Exercise directions >> Restate word for word, and only, the lines that extend from the line containing "Screen dimensions: 1120x920" through the end of the records below.

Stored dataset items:
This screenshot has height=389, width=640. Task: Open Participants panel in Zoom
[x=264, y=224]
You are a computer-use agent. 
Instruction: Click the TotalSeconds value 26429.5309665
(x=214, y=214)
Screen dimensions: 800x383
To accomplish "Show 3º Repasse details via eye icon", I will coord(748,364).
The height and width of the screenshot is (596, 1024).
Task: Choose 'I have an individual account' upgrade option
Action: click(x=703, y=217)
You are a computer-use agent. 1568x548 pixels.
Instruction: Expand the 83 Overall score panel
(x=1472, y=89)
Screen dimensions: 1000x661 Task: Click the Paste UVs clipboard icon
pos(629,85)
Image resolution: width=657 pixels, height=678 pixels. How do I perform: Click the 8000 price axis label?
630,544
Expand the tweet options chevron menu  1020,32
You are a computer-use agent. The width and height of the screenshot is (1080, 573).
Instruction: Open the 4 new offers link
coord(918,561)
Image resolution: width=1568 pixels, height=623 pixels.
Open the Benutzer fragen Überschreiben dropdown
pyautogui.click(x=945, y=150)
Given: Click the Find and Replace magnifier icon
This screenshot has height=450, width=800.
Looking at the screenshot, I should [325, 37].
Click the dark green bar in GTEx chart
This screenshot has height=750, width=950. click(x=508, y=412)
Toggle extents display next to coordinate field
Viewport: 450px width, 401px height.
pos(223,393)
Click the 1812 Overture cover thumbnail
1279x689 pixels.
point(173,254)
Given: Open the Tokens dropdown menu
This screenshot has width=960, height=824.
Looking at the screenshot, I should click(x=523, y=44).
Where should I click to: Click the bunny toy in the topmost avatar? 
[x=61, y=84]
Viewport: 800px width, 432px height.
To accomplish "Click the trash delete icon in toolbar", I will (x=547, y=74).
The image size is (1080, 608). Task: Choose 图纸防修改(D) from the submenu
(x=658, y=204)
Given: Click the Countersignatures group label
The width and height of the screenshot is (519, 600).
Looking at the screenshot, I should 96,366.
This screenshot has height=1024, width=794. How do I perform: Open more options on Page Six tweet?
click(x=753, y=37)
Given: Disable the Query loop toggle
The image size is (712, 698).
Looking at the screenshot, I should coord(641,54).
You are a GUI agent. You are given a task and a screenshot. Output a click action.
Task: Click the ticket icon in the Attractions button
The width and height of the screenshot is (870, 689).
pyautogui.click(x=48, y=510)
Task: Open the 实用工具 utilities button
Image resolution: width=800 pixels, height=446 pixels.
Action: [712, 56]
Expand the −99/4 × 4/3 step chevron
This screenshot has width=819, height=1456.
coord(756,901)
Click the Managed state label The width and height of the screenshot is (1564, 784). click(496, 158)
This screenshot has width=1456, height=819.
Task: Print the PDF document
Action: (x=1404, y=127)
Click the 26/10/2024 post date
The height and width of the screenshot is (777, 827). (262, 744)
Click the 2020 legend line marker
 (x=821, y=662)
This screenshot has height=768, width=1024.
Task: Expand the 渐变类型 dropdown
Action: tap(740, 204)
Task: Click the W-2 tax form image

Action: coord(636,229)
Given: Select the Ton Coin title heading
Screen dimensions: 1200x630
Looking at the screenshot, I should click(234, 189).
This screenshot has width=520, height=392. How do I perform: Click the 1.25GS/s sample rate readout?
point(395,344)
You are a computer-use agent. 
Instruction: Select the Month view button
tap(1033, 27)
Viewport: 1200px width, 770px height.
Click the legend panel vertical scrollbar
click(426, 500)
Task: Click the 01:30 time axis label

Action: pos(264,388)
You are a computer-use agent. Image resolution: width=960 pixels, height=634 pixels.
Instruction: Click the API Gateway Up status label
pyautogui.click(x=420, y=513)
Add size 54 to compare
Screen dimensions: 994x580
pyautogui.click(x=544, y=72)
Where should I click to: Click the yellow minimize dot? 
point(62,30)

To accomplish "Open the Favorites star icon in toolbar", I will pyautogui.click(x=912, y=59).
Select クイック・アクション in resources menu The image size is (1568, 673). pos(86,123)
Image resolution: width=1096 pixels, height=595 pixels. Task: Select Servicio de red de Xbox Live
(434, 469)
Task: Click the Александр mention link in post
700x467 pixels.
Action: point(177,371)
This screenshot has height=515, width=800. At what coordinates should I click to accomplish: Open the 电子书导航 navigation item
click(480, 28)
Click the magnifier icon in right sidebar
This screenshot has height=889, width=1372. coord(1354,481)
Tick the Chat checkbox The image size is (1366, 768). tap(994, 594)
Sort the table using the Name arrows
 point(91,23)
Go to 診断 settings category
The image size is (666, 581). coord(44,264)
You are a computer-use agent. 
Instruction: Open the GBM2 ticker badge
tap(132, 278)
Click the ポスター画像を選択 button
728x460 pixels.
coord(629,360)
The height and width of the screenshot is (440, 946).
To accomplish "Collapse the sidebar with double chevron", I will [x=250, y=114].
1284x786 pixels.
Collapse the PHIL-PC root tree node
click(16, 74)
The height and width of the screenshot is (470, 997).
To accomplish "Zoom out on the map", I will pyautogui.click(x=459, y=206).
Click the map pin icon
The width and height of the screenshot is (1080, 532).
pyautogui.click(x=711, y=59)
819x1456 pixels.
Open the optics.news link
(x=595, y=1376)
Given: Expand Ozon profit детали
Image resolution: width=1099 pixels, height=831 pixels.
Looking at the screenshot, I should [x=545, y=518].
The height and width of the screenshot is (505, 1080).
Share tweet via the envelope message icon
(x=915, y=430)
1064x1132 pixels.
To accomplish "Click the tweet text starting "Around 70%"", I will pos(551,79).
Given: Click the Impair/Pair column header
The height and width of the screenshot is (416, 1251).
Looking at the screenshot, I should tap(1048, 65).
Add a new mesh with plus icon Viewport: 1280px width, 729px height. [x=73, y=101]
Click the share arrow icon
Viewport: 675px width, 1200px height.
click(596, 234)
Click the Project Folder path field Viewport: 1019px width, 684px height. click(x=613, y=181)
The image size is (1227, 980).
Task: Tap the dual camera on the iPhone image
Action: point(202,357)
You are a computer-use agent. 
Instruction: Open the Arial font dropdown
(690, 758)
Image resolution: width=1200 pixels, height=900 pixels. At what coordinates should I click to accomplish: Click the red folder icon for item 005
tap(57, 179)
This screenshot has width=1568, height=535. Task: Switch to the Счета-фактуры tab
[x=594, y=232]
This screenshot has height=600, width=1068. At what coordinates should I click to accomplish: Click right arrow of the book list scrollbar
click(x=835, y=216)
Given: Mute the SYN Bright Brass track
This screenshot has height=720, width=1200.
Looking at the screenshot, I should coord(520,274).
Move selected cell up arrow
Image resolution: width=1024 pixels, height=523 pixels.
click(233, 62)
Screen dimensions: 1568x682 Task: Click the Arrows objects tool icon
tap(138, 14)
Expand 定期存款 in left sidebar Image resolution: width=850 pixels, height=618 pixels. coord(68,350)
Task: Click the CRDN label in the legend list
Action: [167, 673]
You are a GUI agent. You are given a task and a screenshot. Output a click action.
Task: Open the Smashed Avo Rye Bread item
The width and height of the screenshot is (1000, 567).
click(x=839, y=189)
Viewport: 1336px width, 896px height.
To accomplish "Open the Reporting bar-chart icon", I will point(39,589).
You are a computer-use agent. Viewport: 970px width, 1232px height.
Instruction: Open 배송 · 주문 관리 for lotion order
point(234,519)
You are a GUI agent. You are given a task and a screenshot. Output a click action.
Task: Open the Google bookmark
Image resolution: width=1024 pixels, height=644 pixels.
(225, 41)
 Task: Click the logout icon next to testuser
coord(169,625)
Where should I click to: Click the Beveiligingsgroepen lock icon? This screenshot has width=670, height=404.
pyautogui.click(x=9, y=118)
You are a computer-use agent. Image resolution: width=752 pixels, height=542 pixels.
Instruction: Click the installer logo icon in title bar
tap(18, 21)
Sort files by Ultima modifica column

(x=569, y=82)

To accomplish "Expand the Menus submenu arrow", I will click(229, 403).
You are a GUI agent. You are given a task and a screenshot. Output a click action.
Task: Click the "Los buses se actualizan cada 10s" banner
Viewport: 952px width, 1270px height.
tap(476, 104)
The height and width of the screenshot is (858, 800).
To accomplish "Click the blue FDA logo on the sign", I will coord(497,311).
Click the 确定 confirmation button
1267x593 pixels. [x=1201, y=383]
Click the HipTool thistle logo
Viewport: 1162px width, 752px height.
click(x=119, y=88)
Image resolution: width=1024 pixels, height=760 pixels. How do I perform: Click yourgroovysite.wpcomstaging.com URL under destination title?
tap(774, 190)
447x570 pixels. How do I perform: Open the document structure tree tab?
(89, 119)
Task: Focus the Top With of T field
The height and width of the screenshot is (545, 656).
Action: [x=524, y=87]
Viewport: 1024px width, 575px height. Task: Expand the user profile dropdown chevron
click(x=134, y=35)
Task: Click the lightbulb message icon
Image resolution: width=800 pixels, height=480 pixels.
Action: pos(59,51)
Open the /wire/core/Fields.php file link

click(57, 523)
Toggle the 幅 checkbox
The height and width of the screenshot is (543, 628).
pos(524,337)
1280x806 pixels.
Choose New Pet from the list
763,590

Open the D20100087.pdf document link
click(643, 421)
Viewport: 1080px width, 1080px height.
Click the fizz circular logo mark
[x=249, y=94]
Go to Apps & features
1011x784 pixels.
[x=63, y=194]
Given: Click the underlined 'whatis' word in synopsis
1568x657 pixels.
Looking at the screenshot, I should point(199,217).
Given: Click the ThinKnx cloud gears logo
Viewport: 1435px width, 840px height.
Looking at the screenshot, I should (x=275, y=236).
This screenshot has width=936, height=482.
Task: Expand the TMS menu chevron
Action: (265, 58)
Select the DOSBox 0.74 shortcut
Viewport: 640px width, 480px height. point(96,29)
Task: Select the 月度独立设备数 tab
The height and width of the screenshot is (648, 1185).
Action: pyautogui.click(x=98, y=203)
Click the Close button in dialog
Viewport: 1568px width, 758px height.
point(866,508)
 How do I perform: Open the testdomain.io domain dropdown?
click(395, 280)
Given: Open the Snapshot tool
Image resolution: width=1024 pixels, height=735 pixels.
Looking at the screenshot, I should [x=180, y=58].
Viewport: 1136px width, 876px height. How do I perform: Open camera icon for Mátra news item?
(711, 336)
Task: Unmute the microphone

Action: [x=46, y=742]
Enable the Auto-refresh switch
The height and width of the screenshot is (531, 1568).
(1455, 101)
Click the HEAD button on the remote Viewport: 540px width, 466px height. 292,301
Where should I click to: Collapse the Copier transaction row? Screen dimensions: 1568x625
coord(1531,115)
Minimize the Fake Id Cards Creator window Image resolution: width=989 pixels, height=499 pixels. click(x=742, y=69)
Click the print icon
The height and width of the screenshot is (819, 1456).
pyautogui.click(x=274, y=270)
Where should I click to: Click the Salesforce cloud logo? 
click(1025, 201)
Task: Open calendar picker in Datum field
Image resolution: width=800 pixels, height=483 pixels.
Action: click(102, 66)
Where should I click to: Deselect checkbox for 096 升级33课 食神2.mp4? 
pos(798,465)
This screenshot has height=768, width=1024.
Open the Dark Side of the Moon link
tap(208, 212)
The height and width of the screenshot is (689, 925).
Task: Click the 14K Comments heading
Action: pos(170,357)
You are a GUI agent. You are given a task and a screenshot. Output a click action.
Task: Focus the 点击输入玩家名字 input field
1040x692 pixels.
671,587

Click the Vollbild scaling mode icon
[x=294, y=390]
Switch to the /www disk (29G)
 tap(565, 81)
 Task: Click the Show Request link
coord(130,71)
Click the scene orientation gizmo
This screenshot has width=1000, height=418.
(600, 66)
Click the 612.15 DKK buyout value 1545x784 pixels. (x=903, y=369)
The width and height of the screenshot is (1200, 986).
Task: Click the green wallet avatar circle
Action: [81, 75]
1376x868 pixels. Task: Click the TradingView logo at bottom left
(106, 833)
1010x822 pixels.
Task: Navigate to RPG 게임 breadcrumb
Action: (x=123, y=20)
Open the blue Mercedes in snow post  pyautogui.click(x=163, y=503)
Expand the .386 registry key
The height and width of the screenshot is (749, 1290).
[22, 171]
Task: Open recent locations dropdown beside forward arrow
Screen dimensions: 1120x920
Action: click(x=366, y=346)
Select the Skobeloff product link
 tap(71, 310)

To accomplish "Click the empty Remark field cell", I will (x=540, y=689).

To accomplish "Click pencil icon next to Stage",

Answer >>
Screen dimensions: 1120x920
Action: click(x=366, y=346)
Select the Skobeloff product link
 tap(71, 310)

To accomplish "Click the empty Remark field cell", I will (x=540, y=689).

To accomplish "Click pencil icon next to Stage",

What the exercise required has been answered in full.